Sex discussion seen as barrier
According to a survey of more than 10,000 mothers, only 49 percent said they would vaccinate a daughter if she were 9 to 12 years old.

But moms were more willing to vaccinate a daughter who was 13 to 15 years old (68 percent) or 16 to 18 (86 percent).

Study author Dr. Jessica Kahn said it’s not surprising that parents would feel more comfortable letting an older daughter get the vaccine.

“There’s sort of an underlying assumption among some parents that recommending the vaccine means that someone, either a clinician or themselves, will have to have a discussion that HPV is … transmitted sexually,” said Kahn, a pediatrician at Cincinnati Children’s Hospital Medical Center. “I think that’s a barrier.”

Parents and physicians also assume older girls have a higher risk of contracting HPV than preteens, so they may feel less urgency to vaccinate at a young age, Kahn said.

The problem with that logic, the CDC says, is the vaccine is most effective when it is given to a girl before she is exposed to HPV.

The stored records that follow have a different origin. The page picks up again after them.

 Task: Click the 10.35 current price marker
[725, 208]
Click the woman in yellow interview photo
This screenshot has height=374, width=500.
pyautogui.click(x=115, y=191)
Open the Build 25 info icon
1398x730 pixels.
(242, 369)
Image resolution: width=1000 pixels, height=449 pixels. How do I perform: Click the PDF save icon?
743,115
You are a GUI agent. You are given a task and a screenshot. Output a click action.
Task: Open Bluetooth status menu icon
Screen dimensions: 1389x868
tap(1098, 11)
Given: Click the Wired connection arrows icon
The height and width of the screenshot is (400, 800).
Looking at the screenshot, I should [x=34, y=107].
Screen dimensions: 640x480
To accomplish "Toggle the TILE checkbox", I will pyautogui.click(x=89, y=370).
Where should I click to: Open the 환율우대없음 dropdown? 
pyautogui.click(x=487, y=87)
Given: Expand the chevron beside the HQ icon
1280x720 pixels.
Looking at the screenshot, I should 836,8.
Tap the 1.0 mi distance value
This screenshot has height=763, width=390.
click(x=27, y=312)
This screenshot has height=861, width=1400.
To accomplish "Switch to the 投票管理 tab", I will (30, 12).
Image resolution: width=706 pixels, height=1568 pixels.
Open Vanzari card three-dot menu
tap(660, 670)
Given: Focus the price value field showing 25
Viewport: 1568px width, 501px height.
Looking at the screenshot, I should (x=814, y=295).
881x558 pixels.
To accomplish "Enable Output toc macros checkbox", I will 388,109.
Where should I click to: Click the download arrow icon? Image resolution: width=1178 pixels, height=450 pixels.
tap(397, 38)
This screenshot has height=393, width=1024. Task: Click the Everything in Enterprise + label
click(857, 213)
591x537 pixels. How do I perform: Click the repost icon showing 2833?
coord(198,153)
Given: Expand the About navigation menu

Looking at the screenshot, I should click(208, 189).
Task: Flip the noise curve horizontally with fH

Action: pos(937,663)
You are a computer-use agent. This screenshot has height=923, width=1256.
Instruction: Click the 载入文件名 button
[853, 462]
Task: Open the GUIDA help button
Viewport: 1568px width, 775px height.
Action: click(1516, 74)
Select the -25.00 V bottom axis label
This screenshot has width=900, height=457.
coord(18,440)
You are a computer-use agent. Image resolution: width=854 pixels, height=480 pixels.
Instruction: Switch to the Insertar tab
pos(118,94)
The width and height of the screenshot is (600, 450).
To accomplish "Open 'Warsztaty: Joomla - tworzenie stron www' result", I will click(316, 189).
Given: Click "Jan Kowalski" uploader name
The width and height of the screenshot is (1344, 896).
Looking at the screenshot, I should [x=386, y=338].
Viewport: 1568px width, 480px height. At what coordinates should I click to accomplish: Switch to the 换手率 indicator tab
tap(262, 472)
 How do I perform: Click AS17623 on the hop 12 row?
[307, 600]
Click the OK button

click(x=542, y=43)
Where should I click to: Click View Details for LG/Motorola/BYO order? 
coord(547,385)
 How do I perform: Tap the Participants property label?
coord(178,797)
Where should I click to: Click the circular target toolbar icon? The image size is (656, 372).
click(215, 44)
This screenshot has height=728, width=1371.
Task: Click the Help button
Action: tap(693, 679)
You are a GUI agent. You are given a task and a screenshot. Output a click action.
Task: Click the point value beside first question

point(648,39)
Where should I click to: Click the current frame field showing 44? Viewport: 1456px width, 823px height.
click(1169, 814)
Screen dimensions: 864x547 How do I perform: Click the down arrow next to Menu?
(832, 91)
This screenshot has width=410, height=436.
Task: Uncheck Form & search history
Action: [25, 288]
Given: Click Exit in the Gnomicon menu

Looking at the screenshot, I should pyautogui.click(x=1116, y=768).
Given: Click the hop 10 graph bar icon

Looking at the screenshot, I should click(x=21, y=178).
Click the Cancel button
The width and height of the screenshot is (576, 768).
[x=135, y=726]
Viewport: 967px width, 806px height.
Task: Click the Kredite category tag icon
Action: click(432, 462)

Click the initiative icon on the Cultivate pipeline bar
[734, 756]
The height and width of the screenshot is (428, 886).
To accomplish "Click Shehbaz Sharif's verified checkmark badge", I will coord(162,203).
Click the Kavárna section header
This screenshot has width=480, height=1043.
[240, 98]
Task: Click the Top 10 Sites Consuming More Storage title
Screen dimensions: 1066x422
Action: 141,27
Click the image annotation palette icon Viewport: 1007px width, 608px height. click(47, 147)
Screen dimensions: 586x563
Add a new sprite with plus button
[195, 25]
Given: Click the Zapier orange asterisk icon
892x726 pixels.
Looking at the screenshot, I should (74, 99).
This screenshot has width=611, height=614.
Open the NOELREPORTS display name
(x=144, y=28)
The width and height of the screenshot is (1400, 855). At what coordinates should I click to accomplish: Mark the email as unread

‘It was more about the cancer’
A recent CDC study found that HPV is the most common sexually transmitted disease among teenage girls in the United States. Two strains of the virus are responsible for 70 percent of the approximately 10,000 new cervical cancer cases each year.

The vaccine, known as Gardasil, protects against these strains. But annual Pap smears are still recommended, the CDC says.

Since the vaccine went on the market in 2006, Merck has distributed nearly 16 million doses in the United States. A full vaccination is three doses of the drug.

Patti Smith, of Plainfield, got her daughter vaccinated at age 12.

“I don’t see it as giving her permission to have sex any sooner,” Smith said. “It was more about the cancer. It was one less thing to worry about for her.”